Now I have a simpler system with just 'y' and 'z':
4. $y + (2 - 2a)z = 2a^2$
5. $-2y + (a^2 - 1)z = -9 - a^2$

**Step 2: Get rid of 'y' from equation 5.**
* I want the 'y' terms to match. I multiplied equation 4 by 2:
$2 \cdot (y + (2 - 2a)z) = 2 \cdot (2a^2) \Rightarrow 2y + (4 - 4a)z = 4a^2$ (Let's call this 4')
* Now I added equation 4' and equation 5:
$(2y + (4 - 4a)z) + (-2y + (a^2 - 1)z) = 4a^2 + (-9 - a^2)$
The 'y' terms cancel out! I combined the 'z' terms and the numbers:
$(4 - 4a + a^2 - 1)z = 3a^2 - 9$
Which means: $(a^2 - 4a + 3)z = 3a^2 - 9$ (Let's call this equation 6)

**Step 3: Find values of 'a' that make equation 6 impossible.**
For an equation like "something times z equals something else" to be impossible, the "something times z" part has to be zero, but the "something else" part has to be a number that is NOT zero. If you have $0 \cdot z = 5$, it means $0 = 5$, which is impossible.

* First, let's find when the coefficient of 'z' is zero:
$a^2 - 4a + 3 = 0$
I know how to factor this kind of equation!
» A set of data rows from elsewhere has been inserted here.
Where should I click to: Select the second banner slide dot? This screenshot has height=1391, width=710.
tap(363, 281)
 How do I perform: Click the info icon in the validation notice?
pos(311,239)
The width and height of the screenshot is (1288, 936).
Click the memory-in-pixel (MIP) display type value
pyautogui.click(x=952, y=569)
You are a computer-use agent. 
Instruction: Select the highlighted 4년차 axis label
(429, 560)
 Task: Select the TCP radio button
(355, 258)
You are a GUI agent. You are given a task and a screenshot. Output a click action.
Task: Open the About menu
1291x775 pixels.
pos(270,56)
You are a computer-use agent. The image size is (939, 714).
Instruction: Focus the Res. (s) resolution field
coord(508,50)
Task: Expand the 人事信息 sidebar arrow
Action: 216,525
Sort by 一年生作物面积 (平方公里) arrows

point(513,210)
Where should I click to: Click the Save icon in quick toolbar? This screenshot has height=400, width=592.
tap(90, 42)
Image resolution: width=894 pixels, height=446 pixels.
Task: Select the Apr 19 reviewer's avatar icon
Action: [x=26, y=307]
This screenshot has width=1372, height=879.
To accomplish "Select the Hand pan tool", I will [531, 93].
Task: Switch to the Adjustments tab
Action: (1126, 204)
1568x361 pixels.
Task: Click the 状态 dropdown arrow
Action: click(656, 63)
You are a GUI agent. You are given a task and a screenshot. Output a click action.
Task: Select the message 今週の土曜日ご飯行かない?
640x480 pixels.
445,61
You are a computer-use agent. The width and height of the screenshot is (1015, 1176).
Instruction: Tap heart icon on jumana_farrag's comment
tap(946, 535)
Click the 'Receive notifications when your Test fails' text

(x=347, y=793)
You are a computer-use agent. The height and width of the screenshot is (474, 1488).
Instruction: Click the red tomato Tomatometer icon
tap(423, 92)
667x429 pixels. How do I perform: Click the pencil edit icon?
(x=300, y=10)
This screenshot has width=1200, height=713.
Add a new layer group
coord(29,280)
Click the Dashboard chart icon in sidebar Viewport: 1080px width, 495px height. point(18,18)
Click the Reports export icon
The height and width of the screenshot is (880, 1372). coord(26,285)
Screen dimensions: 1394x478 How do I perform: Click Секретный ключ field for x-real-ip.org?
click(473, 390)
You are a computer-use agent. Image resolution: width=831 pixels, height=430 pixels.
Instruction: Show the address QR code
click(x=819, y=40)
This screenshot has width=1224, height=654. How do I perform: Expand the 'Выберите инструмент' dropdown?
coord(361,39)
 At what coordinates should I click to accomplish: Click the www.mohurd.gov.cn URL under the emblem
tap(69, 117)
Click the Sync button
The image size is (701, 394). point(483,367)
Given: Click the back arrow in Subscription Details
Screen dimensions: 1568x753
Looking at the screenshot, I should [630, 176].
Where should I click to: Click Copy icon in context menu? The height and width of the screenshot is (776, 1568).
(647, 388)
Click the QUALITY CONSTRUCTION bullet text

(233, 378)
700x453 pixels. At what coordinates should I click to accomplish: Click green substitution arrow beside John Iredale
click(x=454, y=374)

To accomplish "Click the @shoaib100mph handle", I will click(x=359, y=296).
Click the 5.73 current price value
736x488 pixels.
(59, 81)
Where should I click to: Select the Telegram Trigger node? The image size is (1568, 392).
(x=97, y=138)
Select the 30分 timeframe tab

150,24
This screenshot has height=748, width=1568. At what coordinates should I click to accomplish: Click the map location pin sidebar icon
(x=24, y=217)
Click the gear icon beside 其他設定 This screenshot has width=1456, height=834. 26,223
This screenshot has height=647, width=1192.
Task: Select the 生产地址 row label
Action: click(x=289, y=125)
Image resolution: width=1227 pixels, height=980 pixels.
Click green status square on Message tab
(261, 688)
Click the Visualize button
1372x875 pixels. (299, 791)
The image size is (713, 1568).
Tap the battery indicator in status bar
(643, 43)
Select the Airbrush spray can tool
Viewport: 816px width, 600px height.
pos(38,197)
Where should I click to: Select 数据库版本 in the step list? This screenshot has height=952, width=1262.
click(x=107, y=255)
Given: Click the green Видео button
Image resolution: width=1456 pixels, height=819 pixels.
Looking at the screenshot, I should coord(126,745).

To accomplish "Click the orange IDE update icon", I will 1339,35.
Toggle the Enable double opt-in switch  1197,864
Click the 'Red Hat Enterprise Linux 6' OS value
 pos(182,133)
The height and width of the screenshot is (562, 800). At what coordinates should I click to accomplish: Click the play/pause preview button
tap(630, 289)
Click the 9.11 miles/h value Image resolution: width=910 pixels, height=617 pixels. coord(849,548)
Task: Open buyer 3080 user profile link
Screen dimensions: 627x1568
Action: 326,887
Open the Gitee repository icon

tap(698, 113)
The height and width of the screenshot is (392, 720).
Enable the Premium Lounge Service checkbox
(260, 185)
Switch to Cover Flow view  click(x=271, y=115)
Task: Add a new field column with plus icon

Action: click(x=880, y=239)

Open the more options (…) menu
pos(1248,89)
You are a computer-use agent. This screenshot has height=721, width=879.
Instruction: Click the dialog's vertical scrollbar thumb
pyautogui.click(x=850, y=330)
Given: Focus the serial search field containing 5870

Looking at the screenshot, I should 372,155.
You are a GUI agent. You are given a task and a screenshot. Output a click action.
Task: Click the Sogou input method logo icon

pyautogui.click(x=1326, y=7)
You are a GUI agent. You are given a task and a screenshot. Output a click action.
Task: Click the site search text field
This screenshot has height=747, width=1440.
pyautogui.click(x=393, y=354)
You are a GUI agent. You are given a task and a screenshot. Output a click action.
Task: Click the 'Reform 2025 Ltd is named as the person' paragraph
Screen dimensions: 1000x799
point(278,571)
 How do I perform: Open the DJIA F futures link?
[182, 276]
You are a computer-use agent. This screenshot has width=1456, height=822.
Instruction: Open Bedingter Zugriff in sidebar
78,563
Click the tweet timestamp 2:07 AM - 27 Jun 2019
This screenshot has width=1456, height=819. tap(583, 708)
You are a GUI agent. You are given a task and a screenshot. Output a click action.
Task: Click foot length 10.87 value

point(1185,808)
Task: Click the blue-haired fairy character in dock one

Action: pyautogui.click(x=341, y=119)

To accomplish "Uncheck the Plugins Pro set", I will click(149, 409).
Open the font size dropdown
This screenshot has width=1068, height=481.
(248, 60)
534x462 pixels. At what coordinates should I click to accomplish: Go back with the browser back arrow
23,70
I need two numbers that multiply to 3 and add to -4. Those are -1 and -3.
So, it factors to $(a - 1)(a - 3) = 0$.
This means $a - 1 = 0$ or $a - 3 = 0$.
So, $a = 1$ or $a = 3$. These are the values where the 'z' term disappears.

* Next, let's check what the right side ($3a^2 - 9$) becomes for these 'a' values:
* **If $a = 1$:**
The right side is $3(1)^2 - 9 = 3(1) - 9 = 3 - 9 = -6$.
So, equation 6 becomes $0 \cdot z = -6$, which is $0 = -6$. This is impossible! So, when $a=1$, there is no solution to the system.
* **If $a = 3$:**
The right side is $3(3)^2 - 9 = 3(9) - 9 = 27 - 9 = 18$.
So, equation 6 becomes $0 \cdot z = 18$, which is $0 = 18$. This is also impossible! So, when $a=3$, there is no solution to the system.

Since both $a=1$ and $a=3$ lead to contradictions (impossible statements), these are the values of 'a' for which the system will have no solution.